When I came across “The Deer at Providencia” reading Annie Dillard’s Teaching a Stone to Talk I remembered it immediately. I don’t know where I first read it. For a class? I don’t think so; no memory of having to write about it. Maybe it was some anthology.
[H]igh levels of lactic acid, which builds up in muscle tissues during exertion, tenderizes.
The assertion stuck with me. Basically, Annie Dillard describes a situation in an Indian village (Ecuadorian Amazon) wherein a tiny deer has been captured alive (having been hunted down by dogs) and is tethered to a tree at the edge of the village. The deer struggles to escape, the strap wearing a wound around its neck. But it hasn’t the strength to free itself so in the exhaustion of its fear and effort, ends up tangled in the tether, gasping on the ground. Torture improves the taste of the meat, Dillard suggests.
Describing the stew made from a deer that had been slaughtered the day before Dillard says, “It was good. I was surprised at its tenderness.” This is when she lets drop the lactic acid as tenderizer idea.

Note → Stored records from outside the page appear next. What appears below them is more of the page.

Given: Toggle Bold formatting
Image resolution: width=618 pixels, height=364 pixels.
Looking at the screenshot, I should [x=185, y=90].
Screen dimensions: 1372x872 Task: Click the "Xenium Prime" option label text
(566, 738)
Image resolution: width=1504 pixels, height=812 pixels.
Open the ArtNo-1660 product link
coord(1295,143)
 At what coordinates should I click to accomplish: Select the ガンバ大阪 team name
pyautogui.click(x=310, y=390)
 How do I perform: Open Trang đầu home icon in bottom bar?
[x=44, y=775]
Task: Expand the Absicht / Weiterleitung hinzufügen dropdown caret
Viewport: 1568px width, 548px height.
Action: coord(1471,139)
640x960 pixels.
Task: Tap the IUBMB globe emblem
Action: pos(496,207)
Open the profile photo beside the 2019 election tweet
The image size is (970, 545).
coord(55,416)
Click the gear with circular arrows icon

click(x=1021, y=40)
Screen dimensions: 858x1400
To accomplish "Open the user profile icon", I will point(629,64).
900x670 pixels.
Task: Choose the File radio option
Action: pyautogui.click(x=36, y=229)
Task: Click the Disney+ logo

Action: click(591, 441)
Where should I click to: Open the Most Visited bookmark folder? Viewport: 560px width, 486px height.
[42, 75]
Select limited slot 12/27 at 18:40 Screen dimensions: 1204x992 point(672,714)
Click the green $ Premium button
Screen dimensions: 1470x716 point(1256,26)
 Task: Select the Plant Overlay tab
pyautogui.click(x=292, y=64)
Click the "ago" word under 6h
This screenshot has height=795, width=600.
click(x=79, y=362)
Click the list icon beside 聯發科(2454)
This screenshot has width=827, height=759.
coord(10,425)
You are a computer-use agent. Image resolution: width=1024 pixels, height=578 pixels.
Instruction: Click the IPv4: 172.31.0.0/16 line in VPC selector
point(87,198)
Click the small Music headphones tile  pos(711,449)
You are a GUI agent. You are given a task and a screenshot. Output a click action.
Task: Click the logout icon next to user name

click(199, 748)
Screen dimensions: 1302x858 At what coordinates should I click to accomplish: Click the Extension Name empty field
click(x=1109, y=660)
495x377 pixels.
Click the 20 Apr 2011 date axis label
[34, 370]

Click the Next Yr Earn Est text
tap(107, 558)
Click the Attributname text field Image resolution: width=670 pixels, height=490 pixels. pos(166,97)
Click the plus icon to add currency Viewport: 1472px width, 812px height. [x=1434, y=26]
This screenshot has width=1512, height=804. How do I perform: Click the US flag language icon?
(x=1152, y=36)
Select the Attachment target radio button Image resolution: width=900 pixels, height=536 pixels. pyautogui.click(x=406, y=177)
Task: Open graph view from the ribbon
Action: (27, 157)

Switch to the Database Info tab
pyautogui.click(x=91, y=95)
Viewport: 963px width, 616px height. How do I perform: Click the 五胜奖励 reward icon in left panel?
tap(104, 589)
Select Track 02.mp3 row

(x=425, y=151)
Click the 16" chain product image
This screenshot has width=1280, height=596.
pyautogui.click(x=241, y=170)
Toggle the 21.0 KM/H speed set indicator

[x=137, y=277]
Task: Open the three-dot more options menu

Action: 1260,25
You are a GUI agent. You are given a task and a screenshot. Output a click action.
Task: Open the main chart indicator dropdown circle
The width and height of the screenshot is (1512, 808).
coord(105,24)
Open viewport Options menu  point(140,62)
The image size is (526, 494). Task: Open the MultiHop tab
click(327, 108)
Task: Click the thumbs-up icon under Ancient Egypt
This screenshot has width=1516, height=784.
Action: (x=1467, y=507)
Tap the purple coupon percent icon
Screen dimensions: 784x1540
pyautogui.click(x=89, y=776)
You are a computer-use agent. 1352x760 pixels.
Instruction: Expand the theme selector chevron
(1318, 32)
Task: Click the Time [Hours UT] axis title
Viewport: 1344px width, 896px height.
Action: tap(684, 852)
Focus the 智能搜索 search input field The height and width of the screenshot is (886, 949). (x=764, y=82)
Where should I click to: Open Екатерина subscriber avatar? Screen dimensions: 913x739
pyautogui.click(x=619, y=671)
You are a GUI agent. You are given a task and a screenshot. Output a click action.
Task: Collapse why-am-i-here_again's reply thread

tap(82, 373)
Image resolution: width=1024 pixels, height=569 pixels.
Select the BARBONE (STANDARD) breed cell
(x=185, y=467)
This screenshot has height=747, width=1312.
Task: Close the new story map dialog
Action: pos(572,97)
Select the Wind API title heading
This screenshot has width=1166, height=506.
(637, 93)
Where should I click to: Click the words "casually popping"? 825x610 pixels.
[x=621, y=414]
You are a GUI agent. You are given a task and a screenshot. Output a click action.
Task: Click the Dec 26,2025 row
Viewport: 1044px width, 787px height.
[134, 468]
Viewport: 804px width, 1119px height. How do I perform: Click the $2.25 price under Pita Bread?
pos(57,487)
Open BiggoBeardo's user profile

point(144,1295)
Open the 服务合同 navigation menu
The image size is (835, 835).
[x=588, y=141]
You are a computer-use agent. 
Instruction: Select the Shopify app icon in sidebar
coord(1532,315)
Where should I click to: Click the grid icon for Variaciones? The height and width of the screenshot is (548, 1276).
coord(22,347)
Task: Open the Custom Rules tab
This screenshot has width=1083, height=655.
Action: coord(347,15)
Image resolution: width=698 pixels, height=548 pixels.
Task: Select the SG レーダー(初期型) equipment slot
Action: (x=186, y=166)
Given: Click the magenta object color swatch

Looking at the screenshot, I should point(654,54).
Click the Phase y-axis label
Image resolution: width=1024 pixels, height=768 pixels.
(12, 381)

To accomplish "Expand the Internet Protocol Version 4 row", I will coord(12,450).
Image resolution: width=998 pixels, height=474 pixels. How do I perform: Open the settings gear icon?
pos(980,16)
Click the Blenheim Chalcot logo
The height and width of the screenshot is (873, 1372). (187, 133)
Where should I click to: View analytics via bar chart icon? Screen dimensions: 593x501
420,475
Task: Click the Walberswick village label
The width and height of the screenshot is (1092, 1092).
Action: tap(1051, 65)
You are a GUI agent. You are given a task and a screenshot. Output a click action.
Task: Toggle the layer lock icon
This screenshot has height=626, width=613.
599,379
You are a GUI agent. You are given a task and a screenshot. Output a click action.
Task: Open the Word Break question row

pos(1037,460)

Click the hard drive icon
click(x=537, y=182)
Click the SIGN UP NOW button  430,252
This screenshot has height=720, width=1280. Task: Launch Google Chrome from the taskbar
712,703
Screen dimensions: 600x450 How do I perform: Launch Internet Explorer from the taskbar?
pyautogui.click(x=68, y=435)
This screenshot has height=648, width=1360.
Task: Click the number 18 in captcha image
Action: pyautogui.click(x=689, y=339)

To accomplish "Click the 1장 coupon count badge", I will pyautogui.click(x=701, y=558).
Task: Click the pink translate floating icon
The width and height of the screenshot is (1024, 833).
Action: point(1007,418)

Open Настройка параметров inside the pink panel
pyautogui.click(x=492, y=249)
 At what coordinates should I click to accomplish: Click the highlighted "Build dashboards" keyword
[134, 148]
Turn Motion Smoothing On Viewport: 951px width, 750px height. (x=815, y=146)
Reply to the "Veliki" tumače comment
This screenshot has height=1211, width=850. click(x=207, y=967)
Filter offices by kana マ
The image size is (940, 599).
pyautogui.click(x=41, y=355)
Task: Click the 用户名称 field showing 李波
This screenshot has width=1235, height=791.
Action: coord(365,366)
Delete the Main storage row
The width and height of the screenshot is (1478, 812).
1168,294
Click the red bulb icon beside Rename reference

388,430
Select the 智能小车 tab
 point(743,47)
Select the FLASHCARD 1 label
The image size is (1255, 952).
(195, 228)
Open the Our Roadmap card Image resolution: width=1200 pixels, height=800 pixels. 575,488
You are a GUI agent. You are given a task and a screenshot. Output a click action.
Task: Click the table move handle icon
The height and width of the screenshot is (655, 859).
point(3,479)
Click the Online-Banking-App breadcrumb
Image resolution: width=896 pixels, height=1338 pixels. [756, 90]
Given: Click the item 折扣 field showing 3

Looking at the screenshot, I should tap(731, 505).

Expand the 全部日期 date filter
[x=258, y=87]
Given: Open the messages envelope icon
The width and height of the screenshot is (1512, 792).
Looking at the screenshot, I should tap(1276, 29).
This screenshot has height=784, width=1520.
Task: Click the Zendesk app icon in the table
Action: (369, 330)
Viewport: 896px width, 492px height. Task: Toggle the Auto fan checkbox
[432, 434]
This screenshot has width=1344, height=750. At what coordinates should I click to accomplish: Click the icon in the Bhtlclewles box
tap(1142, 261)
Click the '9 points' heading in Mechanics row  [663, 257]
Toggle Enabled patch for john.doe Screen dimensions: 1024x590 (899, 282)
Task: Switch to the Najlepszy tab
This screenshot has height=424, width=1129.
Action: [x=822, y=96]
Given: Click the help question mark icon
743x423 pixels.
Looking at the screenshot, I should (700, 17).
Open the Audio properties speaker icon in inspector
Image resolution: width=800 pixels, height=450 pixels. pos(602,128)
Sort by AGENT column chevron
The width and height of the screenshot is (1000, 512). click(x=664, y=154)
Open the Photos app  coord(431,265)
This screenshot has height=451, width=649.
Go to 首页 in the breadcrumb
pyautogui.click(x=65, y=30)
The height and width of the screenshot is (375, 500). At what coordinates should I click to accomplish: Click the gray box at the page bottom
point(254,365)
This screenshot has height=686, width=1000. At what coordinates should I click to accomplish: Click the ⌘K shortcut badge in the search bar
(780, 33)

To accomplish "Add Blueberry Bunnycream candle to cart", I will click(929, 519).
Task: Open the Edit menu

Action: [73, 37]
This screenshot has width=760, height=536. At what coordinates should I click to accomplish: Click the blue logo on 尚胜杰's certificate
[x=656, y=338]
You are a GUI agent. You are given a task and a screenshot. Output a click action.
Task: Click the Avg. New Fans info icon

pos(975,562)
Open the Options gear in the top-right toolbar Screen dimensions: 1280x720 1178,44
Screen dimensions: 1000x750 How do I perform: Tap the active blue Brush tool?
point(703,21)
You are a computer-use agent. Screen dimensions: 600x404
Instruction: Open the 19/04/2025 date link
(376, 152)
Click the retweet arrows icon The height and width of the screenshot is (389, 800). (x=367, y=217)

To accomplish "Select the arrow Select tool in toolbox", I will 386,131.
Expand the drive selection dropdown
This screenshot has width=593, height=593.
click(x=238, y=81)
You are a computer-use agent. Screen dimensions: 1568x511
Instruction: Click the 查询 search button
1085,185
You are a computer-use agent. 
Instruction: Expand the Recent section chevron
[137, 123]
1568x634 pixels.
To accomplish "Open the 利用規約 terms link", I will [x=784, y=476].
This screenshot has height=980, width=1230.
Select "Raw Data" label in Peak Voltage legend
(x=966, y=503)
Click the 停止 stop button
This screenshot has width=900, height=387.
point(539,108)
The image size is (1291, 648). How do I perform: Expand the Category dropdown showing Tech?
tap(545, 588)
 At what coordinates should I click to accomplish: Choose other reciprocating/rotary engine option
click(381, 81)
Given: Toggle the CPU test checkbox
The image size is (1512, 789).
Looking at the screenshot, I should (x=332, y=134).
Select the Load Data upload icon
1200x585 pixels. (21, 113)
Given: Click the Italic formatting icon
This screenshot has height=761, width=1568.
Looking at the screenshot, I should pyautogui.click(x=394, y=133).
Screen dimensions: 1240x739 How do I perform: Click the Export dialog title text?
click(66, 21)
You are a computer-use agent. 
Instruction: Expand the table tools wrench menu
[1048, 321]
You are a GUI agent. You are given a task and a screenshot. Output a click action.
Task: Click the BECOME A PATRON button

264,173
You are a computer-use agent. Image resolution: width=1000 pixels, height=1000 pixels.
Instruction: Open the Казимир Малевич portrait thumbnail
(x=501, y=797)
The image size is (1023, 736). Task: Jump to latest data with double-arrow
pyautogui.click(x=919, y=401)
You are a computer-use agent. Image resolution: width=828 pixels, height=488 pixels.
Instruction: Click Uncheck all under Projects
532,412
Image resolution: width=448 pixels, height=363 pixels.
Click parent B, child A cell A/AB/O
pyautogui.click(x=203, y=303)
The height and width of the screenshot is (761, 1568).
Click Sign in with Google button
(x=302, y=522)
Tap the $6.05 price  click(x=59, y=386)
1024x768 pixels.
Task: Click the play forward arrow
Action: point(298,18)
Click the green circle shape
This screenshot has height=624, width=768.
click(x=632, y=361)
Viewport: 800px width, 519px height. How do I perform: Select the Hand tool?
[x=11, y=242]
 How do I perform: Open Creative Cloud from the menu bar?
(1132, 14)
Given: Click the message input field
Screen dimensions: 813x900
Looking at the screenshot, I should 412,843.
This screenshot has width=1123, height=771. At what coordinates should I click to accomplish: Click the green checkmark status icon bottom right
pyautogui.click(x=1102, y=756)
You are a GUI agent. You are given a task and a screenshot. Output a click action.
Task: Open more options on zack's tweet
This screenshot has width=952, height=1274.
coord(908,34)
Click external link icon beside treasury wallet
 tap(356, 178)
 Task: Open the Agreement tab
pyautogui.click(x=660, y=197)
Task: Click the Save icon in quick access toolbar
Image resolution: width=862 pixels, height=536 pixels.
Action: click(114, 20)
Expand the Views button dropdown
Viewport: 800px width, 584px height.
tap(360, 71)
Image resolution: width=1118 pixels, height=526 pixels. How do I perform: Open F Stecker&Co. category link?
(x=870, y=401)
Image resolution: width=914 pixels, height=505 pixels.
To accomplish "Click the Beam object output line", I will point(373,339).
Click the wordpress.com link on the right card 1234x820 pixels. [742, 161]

I don’t know whether she’s right. I recently read a book by Temple Grandin, the high-functioning autistic who has designed a large number of modern slaughterhouses. She does her best to design the killing system so the animal enters it without fear. At one point she describes a kosher slaughterhouse where the animal is restrained via a pneumatic device that holds it firmly (& comfortably) while the Rabbi nicks the vein in the animal’s neck and it peacefully bleeds out. Tough steak?